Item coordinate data
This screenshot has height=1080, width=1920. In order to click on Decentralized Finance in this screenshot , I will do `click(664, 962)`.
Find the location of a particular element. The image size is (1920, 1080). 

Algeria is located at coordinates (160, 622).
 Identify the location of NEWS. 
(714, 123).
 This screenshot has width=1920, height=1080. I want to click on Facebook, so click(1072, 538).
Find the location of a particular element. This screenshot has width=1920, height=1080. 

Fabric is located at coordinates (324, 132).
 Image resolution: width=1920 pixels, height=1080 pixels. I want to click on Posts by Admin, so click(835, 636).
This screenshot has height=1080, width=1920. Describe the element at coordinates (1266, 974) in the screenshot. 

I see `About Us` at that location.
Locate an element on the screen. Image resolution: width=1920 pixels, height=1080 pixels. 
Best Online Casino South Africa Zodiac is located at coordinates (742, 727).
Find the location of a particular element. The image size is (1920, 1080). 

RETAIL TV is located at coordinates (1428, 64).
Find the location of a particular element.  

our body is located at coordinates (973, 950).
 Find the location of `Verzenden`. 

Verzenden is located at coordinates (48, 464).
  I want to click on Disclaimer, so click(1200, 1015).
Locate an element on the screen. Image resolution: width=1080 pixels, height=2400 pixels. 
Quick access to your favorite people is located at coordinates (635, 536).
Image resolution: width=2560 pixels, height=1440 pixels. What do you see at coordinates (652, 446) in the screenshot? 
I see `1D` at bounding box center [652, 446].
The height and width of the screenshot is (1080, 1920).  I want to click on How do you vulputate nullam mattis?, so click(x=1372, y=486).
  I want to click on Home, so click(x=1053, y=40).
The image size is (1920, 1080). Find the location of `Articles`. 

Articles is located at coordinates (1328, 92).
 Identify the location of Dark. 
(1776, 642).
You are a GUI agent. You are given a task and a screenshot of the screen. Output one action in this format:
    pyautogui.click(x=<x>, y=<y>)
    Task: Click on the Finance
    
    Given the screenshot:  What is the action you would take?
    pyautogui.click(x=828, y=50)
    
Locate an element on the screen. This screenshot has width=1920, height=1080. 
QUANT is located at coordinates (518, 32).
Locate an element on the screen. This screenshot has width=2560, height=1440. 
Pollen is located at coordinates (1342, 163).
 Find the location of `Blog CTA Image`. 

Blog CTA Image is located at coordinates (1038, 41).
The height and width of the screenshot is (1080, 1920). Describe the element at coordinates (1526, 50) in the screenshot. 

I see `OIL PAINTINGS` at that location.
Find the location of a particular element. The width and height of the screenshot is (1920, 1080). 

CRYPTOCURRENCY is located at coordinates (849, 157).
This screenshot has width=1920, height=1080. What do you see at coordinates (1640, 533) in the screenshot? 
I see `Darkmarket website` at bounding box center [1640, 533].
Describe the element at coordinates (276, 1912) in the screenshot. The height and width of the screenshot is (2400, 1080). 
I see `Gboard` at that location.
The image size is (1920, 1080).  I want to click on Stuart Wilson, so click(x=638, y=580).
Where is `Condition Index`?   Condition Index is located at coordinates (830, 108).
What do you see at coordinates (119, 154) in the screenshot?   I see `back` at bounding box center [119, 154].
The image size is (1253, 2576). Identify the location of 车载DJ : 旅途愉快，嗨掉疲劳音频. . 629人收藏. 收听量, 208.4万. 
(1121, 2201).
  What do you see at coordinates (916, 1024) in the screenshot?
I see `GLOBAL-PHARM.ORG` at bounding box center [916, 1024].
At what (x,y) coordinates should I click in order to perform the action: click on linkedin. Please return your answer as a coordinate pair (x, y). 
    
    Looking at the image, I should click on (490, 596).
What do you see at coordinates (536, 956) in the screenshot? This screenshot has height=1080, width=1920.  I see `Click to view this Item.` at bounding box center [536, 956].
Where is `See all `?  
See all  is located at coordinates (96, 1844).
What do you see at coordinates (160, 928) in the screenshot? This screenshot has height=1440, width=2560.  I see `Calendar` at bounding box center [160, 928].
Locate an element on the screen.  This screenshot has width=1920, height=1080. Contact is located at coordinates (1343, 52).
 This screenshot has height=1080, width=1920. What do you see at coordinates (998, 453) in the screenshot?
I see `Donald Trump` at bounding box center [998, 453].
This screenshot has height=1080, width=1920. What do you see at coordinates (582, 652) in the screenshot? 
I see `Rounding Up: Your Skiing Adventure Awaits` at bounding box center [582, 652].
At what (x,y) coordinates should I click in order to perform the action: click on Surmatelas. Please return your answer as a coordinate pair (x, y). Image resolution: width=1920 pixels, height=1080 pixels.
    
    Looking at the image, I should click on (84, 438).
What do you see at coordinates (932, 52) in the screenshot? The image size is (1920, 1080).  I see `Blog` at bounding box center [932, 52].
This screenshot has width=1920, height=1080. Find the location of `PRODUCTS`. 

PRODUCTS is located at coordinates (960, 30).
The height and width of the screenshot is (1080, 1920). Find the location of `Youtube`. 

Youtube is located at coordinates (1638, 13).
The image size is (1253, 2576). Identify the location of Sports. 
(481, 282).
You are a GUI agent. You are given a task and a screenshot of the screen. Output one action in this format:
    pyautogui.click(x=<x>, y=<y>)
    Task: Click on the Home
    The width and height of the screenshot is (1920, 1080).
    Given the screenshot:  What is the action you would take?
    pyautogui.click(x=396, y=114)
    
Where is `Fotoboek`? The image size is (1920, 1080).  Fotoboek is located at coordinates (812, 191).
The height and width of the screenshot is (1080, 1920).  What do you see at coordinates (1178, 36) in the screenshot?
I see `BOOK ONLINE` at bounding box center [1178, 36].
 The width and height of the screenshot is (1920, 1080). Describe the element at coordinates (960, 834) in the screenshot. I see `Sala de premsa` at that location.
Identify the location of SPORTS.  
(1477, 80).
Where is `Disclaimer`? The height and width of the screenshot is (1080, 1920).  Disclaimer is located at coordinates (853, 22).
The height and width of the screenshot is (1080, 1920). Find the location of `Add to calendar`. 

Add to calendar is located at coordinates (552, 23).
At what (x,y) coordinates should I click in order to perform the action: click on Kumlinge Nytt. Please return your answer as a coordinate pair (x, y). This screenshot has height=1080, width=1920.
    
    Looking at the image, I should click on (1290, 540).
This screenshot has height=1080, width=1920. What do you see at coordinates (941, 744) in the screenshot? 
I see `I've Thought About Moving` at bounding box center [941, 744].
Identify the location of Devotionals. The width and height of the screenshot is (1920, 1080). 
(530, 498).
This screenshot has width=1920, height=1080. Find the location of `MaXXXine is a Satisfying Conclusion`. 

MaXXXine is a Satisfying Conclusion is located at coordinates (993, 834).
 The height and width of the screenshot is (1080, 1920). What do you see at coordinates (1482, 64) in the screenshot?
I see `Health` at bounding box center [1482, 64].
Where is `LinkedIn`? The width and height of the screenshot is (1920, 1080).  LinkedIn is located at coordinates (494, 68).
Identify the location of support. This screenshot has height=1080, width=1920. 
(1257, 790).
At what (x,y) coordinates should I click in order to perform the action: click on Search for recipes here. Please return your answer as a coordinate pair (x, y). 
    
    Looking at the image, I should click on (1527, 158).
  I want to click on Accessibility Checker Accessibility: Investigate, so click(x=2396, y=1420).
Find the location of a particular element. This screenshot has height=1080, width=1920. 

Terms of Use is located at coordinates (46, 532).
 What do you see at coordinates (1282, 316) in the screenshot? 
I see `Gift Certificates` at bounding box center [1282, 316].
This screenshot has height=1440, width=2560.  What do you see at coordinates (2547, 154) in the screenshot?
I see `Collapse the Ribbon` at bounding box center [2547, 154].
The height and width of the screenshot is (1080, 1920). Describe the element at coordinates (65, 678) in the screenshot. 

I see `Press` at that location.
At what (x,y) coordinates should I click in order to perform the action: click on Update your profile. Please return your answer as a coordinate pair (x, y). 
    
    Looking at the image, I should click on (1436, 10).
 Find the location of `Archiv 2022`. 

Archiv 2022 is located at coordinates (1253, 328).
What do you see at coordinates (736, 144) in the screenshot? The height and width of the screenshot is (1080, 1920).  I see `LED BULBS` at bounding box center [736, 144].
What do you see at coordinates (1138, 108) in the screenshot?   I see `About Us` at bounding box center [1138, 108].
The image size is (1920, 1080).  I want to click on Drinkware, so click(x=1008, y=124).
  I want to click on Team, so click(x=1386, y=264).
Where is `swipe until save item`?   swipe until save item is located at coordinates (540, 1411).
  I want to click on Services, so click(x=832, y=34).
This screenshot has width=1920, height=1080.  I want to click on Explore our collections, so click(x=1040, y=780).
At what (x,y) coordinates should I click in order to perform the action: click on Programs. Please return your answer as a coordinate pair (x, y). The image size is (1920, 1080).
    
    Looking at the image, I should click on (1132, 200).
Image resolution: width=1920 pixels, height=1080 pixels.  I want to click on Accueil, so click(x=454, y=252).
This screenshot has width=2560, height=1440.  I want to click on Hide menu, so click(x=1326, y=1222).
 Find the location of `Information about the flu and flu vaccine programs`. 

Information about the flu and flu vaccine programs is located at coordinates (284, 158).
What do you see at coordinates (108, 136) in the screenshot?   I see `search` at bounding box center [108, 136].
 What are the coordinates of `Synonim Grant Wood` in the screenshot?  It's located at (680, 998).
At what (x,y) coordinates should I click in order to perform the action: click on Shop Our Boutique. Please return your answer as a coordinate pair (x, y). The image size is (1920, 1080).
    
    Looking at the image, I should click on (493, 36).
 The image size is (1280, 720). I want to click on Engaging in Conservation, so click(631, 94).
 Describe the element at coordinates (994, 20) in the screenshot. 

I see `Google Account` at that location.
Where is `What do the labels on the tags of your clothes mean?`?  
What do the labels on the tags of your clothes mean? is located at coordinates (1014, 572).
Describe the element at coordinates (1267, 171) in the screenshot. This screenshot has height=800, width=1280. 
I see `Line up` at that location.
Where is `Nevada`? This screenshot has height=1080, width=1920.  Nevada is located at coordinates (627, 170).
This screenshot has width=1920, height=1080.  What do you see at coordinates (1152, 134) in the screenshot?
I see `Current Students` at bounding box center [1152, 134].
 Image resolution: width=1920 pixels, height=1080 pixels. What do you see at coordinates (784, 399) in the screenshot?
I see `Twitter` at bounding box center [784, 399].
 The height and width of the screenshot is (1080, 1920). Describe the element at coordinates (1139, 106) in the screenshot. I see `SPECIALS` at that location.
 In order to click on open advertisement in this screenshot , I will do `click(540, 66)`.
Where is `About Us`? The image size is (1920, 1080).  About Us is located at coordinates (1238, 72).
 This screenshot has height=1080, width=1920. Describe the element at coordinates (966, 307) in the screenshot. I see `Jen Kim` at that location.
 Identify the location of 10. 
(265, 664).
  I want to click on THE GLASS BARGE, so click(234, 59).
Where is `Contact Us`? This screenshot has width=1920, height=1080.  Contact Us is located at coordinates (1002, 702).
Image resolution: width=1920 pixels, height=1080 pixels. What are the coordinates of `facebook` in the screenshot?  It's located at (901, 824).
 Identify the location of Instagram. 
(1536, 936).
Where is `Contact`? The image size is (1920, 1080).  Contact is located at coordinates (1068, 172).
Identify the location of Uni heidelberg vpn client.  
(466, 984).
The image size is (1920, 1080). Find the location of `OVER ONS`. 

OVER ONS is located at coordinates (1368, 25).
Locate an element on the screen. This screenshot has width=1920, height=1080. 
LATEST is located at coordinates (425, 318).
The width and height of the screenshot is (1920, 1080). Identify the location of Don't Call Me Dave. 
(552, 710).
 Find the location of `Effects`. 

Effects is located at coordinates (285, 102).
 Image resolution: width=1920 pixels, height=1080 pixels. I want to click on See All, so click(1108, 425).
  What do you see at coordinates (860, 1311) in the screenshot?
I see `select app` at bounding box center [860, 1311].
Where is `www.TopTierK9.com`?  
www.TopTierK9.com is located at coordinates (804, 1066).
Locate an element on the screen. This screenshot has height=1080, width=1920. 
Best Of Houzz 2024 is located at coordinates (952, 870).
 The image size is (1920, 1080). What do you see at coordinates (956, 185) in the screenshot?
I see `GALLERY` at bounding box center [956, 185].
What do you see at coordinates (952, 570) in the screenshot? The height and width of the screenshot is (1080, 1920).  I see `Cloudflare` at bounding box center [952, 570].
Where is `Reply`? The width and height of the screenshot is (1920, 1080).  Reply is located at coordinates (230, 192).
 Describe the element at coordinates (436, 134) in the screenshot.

Directive => Pull out everything in the data from the line containing "The image size is (1253, 2576). Identify the location of 车载DJ" down to the line containing "center [916, 1024].", including both of those lines, and reproduce it verbatim.

Correct output =>
The image size is (1253, 2576). Identify the location of 车载DJ : 旅途愉快，嗨掉疲劳音频. . 629人收藏. 收听量, 208.4万. 
(1121, 2201).
  What do you see at coordinates (916, 1024) in the screenshot?
I see `GLOBAL-PHARM.ORG` at bounding box center [916, 1024].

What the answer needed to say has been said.